2 November 2012 The panel tasked with advising on the global development agenda beyond 2015, the target date for achieving the anti-poverty targets known as the Millennium Development Goals (MDGs), today reaffirmed its commitment to work together on a framework to combat poverty.
“We had a lively, constructive and very productive set of discussions,” said Prime Minister David Cameron of the United Kingdom, one of the three co-chairs of the High-level Panel of Eminent Persons on the Post-2015 Development Agenda after the panel’s second meeting in London.
According to a news release, discussion among the Panel members covered human development, jobs and livelihoods, and how to reach the marginalized and excluded. The three-day meeting also allowed Panel members to gather input from international civil society, private sector representatives and global youth, answering Secretary-General Ban Ki-moon’s call for transparency and inclusiveness in its consultations.

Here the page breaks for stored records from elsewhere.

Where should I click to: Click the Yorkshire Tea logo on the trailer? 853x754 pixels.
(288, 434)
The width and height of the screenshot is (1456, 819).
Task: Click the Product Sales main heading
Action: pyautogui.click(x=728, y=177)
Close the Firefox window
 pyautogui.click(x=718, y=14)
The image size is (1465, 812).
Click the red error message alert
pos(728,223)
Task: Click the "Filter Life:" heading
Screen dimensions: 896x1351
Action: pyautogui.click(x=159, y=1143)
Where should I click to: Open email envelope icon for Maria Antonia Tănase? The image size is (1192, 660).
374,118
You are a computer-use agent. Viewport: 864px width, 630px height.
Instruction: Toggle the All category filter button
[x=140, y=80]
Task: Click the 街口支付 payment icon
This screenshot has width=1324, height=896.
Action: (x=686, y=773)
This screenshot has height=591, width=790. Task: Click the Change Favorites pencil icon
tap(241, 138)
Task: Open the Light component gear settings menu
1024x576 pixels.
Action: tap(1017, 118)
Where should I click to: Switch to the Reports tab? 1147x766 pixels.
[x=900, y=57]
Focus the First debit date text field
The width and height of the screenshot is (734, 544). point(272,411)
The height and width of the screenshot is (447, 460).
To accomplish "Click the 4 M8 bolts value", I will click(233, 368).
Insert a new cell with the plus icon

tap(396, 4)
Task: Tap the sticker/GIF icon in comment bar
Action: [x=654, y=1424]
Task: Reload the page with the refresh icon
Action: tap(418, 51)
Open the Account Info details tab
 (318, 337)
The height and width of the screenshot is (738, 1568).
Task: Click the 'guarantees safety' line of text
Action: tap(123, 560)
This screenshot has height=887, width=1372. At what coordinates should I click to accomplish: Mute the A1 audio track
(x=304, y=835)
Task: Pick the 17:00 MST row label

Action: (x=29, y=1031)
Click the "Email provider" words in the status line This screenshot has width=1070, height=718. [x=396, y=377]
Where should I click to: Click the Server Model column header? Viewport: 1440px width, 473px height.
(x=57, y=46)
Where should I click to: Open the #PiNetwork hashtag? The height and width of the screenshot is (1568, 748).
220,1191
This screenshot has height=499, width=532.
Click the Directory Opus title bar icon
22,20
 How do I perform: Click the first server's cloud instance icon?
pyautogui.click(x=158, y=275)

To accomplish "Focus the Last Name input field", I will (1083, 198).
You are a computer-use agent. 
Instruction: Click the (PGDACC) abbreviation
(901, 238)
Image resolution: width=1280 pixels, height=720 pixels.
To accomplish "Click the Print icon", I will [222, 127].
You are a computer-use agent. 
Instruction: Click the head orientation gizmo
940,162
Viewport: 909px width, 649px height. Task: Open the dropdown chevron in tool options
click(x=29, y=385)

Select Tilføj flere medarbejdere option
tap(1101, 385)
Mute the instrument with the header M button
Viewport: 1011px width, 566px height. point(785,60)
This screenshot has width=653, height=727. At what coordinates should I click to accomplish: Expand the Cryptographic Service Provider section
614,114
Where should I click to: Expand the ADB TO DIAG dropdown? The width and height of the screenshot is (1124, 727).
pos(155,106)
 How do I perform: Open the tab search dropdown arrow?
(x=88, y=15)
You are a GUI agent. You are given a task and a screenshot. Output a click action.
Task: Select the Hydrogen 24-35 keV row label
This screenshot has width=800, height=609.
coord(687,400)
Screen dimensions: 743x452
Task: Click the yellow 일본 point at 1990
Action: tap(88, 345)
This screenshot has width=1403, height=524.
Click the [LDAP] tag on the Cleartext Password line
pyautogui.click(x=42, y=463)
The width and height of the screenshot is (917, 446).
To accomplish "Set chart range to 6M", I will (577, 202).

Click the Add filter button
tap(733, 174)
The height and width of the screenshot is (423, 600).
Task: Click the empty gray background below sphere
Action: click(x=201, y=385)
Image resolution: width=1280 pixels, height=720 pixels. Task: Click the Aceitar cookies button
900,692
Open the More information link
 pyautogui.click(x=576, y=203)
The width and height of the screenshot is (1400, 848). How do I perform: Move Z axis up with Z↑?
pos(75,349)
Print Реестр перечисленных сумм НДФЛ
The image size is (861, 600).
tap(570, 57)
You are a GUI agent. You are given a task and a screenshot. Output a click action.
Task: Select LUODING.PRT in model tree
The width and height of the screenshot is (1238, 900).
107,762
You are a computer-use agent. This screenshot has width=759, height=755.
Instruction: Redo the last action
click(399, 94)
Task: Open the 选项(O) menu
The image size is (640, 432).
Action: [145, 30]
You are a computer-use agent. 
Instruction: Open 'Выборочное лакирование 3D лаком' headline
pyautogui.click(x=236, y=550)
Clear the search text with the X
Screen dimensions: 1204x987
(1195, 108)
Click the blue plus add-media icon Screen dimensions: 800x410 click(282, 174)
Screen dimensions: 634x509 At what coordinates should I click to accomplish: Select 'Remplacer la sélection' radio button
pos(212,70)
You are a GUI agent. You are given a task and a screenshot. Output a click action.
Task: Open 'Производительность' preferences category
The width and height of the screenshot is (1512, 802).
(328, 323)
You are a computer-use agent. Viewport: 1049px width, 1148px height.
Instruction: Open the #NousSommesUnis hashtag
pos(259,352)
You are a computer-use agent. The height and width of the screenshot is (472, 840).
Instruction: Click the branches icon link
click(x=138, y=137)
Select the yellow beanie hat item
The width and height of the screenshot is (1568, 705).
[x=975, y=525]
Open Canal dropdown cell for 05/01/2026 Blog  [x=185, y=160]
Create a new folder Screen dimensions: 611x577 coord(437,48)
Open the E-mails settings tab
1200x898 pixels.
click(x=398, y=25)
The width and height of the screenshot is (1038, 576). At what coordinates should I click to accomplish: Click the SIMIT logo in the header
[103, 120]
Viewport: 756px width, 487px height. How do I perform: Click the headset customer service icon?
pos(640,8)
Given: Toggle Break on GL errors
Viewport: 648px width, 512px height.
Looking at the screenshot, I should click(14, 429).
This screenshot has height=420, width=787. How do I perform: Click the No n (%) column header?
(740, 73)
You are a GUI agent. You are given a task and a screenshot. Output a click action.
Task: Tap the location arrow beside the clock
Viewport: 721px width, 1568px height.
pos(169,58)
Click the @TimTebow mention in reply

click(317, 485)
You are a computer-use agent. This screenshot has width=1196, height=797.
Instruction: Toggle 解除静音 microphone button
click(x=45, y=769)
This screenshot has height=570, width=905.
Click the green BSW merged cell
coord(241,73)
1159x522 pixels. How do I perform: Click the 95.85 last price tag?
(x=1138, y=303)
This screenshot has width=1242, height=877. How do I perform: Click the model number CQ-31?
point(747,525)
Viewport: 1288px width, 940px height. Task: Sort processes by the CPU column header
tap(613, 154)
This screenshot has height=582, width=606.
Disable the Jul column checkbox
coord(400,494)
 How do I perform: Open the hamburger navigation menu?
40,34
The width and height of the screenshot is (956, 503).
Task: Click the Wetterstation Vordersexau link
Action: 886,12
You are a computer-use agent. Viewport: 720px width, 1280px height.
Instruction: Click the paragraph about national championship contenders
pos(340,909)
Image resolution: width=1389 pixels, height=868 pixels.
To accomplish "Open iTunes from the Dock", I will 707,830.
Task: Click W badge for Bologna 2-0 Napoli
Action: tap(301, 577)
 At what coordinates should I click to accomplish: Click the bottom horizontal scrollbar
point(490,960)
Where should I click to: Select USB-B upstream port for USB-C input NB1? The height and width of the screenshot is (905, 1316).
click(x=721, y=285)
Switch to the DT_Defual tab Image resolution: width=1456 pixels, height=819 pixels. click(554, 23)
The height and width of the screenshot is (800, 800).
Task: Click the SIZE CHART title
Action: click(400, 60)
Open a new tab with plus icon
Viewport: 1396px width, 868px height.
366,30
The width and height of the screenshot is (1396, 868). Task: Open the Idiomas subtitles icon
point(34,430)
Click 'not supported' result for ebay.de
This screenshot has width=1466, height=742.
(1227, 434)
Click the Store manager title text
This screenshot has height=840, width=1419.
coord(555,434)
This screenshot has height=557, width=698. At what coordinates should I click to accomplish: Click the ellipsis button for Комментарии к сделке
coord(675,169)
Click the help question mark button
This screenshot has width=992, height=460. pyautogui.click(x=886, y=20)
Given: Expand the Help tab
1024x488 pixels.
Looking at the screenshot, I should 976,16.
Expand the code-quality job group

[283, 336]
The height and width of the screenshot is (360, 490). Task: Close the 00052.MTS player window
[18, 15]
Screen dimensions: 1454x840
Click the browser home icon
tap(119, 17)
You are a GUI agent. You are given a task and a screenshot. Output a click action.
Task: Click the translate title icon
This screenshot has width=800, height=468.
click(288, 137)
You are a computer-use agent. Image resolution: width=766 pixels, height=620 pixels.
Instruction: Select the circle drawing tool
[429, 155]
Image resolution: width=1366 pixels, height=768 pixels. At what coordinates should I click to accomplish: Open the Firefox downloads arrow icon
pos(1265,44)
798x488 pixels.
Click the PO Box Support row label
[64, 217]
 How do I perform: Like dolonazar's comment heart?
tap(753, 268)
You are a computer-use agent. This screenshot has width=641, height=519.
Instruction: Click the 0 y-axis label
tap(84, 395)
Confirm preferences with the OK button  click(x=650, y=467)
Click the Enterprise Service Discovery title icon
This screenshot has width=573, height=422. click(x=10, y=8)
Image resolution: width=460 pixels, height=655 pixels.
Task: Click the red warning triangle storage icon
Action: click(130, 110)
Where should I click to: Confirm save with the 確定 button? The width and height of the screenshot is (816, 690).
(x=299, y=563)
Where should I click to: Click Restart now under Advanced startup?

The High-level Panel is part of Secretary-General Ban’s post-2015 initiative, mandated by the 2010 MDG Summit, at which UN Member States took stock of the progress made in achieving the MDGs. Member States have called for open, inclusive consultations – involving civil society, the private sector, academia and research institutions from all regions, in addition to the UN system – to advance the development agenda beyond 2015.
The eight MDGs, agreed on by world leaders at a UN summit in 2000, set specific targets on poverty alleviation, education, gender equality, child and maternal health, environmental stability, HIV/AIDS reduction, and a ‘Global Partnership for Development.’
President Susilo Bambang Yudhoyono of Indonesia, who is also a co-chair along with Liberian President Ellen Johnson Sirleaf, stressed that development will need to involve a sustainability perspective if it is to maintain economic growth without damaging the environment.
“Through sustainability, we want to guarantee that economic growth does not jeopardise the environment. We must ensure that the present generation meets their needs without compromising the ability of the future generations to meet their own needs,” he said.
Members of the Panel will continue discussion among themselves and with various stakeholders over the next eight months. The next meeting of the panel will be held in the first quarter of 2013 in Monrovia, Liberia.
“Today’s meeting was very, very participatory, very rich, bringing together the diverse groups of panel members that have served and achieved so much in their areas. And so we are looking forward to the next few months,” President Sirleaf said.